[Collected data]
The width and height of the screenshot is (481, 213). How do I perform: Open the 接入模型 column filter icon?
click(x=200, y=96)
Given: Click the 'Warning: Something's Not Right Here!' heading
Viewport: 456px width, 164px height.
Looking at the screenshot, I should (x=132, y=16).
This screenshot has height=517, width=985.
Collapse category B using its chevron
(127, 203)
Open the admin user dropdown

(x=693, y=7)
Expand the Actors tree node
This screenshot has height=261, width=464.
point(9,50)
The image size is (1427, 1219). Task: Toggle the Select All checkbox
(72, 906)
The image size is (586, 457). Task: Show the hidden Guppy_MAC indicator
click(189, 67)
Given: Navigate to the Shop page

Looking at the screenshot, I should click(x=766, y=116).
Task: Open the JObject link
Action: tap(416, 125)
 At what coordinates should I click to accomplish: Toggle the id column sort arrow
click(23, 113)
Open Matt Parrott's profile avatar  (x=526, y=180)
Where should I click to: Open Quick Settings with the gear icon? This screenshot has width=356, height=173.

### Task instructions
Extract all the entries word for word.

### Response to this exercise
The width and height of the screenshot is (481, 213). How do I perform: Open the 接入模型 column filter icon?
click(x=200, y=96)
Given: Click the 'Warning: Something's Not Right Here!' heading
Viewport: 456px width, 164px height.
Looking at the screenshot, I should (x=132, y=16).
This screenshot has height=517, width=985.
Collapse category B using its chevron
(127, 203)
Open the admin user dropdown

(x=693, y=7)
Expand the Actors tree node
This screenshot has height=261, width=464.
point(9,50)
The image size is (1427, 1219). Task: Toggle the Select All checkbox
(72, 906)
The image size is (586, 457). Task: Show the hidden Guppy_MAC indicator
click(189, 67)
Given: Navigate to the Shop page

Looking at the screenshot, I should click(x=766, y=116).
Task: Open the JObject link
Action: tap(416, 125)
 At what coordinates should I click to accomplish: Toggle the id column sort arrow
click(23, 113)
Open Matt Parrott's profile avatar  (x=526, y=180)
Where should I click to: Open Quick Settings with the gear icon? This screenshot has width=356, height=173.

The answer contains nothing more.